The travel restrictions were not applied earlier enough. The WHO is complicit with Chinese cover up. The CDC didn't want to return the infected people from the cruise ship in Japan but they were over ridden by state department. Trump was furious. It was probably too late by then.
The CDC gets plenty of money.
Examples of waste.
https://www.mrc.org/articles/hey-journalists-15-ways-nih-and-cdc-wasted-taxpayer-money
The problem is what do you test for? Is there are general corono virus test? There hasn't been enough time to back a special Wuhan virus test let a lone a vaccine.
The death rate will be much higher than 3.4% if you figure the deaths to deaths and recovered ratio. There was an earlier post that said this method over estimates the mortality rate because people die faster than they recover. This is true but eventually at steady state ratio will be achieved after about a month or so after infection because either you die or recover by then.
So Baal going to make "no wiping your hands on the TT table" one of his rules?
A test is not the same thing as a vaccine. Developing a reliable and sensitive test for a virus is easy. This is not the first coronavirus known to medicine! By contrast, developing a vaccine is not easy. Part of what is making this hard to control is that a lot of people seem to have symptoms so mild that they barely notice and yet still have the virus and can transmit it. How many? Hard to know when you don't have a reliable test. But if you make estimates based on testing in other countries, it drives death rates down a lot, not up. It will end up being less than 1.5%. BUT, higher for older people, especially if they have other health issues. And of course being seriously ill with pneumonia is no joke even if you don't die.
All government agencies have inefficiencies CDC included, but again, in the world we live in, that is not the agencies you want to be cutting corners. And they sure as hell are cutting corners now. Also, attacking the titles of grant proposals without looking at the science within them is something "fiscal hawks" have been doing for many decades. Those "bilions" of dollars "wasted" are really trivial amounts in the context of US government spending in general.
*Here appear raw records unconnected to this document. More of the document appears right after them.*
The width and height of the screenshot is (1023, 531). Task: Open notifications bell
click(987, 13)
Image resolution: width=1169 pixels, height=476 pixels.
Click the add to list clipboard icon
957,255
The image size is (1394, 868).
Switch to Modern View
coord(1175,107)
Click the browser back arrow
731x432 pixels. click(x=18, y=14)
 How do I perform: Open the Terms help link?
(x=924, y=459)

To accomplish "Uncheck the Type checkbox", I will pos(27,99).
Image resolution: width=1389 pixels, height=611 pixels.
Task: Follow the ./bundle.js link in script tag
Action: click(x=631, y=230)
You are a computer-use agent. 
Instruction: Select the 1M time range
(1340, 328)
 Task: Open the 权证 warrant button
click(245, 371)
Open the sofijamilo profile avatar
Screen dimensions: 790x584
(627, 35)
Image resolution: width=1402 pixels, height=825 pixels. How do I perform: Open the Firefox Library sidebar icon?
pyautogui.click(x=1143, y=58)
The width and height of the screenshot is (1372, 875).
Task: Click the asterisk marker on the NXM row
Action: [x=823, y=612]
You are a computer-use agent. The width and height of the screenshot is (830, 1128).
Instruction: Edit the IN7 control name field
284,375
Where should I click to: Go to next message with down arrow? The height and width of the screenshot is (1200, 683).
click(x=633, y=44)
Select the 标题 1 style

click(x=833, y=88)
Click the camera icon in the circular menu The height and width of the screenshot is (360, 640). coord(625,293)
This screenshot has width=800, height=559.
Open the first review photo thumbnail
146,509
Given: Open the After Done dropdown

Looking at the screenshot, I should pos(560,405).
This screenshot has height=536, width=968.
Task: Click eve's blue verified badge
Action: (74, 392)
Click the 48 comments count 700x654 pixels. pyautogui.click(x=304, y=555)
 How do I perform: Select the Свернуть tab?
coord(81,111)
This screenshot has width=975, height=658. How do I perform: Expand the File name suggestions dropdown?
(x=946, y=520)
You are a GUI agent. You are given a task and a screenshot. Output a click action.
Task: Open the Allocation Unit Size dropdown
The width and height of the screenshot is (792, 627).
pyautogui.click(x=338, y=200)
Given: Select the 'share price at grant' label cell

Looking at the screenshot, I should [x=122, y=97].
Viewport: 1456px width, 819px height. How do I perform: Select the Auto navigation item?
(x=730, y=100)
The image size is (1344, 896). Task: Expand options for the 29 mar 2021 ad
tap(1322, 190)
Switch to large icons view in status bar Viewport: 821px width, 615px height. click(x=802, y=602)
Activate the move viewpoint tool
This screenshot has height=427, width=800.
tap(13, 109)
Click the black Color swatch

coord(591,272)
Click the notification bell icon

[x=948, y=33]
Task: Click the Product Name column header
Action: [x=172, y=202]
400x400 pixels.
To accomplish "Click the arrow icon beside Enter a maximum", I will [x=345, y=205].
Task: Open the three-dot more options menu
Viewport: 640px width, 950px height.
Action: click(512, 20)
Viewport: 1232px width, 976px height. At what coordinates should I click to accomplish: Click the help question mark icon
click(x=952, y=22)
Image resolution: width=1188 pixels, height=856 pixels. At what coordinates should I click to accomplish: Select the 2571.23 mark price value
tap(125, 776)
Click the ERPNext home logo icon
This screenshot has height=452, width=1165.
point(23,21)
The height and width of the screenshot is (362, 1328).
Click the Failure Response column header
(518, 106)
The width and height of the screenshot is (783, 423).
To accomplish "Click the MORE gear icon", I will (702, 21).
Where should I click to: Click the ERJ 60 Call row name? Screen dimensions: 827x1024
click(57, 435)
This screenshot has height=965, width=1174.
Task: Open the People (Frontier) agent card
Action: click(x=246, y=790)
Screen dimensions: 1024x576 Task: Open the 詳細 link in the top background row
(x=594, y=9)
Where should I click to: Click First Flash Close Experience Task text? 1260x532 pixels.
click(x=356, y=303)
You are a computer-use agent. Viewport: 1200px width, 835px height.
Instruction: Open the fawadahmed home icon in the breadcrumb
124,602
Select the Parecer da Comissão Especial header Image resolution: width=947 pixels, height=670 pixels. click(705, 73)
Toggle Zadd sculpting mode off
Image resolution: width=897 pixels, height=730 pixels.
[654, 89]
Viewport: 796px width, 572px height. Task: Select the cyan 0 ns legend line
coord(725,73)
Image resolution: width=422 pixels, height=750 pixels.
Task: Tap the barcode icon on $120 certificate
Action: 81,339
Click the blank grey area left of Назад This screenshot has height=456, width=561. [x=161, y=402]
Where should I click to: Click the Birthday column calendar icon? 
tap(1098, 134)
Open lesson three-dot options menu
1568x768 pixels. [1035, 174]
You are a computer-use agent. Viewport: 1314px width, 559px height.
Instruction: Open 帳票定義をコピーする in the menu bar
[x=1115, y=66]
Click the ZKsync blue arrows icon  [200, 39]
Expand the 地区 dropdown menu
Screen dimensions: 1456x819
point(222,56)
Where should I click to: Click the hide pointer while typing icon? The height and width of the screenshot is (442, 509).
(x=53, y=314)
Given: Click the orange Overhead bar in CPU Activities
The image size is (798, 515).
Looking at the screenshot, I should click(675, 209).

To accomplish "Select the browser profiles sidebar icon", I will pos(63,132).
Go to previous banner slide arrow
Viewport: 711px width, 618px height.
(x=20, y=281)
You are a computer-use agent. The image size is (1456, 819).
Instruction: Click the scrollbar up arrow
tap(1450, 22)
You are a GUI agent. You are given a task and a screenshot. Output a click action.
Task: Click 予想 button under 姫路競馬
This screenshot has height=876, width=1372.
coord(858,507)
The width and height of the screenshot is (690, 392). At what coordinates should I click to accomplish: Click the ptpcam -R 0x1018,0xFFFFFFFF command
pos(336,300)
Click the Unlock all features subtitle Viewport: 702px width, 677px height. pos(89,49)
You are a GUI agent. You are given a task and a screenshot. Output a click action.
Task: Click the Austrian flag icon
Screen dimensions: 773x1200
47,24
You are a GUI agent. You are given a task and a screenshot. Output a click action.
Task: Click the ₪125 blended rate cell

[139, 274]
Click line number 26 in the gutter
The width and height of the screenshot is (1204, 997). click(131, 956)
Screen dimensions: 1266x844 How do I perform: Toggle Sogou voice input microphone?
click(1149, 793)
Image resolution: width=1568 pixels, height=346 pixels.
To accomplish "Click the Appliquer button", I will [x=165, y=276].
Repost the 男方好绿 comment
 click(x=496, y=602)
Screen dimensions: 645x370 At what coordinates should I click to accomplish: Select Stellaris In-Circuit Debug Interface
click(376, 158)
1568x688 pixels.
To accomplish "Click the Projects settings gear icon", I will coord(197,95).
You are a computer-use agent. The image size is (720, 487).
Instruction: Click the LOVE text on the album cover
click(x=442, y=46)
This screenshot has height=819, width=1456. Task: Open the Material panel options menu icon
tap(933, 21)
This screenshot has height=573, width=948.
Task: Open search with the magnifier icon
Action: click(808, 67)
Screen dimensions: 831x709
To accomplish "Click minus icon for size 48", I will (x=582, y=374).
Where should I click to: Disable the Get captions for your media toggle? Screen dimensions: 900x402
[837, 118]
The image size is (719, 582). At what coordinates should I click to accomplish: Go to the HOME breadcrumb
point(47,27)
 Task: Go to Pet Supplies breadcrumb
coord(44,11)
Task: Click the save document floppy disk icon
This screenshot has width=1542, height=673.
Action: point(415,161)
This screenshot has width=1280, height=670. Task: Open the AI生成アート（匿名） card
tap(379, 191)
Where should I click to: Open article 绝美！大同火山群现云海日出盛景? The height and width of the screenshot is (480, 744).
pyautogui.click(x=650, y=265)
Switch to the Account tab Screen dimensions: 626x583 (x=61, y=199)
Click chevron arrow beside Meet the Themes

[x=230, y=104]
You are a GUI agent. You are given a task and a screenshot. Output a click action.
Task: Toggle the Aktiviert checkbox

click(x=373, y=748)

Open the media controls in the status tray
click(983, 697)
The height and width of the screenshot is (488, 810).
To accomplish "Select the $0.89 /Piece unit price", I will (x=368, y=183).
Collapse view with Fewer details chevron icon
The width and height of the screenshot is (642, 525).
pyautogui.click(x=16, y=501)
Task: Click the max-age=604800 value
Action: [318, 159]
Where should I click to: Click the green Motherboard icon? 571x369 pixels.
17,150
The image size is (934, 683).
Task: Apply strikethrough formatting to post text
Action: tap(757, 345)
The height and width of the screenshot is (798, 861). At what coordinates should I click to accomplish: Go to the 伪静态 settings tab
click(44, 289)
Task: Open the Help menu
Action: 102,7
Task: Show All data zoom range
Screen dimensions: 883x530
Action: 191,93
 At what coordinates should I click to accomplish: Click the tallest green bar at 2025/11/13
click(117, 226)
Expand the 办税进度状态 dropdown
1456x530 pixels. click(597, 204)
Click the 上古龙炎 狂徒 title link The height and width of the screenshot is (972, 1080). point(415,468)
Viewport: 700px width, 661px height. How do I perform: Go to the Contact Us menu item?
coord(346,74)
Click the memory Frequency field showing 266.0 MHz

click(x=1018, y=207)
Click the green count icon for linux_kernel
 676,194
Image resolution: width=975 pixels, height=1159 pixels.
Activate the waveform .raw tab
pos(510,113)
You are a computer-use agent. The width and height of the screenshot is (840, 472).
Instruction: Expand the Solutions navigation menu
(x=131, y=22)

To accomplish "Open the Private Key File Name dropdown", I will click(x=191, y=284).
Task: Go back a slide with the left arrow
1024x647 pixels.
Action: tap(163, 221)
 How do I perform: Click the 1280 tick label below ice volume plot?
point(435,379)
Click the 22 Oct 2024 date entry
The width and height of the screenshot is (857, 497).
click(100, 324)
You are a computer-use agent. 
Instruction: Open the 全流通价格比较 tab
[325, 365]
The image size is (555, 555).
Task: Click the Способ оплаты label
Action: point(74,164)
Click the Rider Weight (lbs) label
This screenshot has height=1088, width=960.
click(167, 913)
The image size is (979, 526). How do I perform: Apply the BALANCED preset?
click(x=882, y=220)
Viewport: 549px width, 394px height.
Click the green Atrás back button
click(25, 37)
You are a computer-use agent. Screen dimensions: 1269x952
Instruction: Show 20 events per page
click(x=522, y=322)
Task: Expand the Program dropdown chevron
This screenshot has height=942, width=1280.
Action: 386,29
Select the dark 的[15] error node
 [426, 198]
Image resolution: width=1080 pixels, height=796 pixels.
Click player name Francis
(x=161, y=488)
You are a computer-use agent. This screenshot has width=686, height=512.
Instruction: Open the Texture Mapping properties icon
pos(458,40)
Those same "fiscal hawks" don't care about deficits when, as is usually the case, they generate them by waging chronic war against all government agencies and cut taxes for very wealthy people.
And as someone who has received government funding (for 30 years), and also funding from drug companies (and I consult for pharma companies), I can tell you that in terms of the way money is spent on research, we are orders of magnitude more efficient than when the same kinds of things are done in the private sector. (This is also true for researchers working within NIH, who function pretty much like academia except they get paid less). Sometimes what I see of how drug companies operate labs just makes me shake my head. Moreover, most of the ideas that lead to drugs are developed by NIH-funded academic researchers (and our equivalents in other many parts of the world). Small and Big Pharma takes those ideas and develops them into drugs and therapies. That's fine, it's kind of the way it's supposed to work actually. But without academic researchers, the pharma people go nowhere. They are benefiting greatly from US tax dollar expenditures. (That is not reflected in the prices they charge the people here, though, which are laughably high).
The CDC is a different thing. Kind of like FEMA, they are supposed to be
ahead of the curve. The fact is that thousands of people are being tested for this virus in Korea, and right now that simply isn't possible in the US!! WTF!!!!!! And for that you can thank CDC and its current leadership. Given previous MERS and SARS events, they should have had contingency plans in place for the next animal-human coronavirus event. Who else was going to do it? Pfizer? The Army? Fox News?
That's the end of my rant. Wash your hands. Don't go to work if you're sick!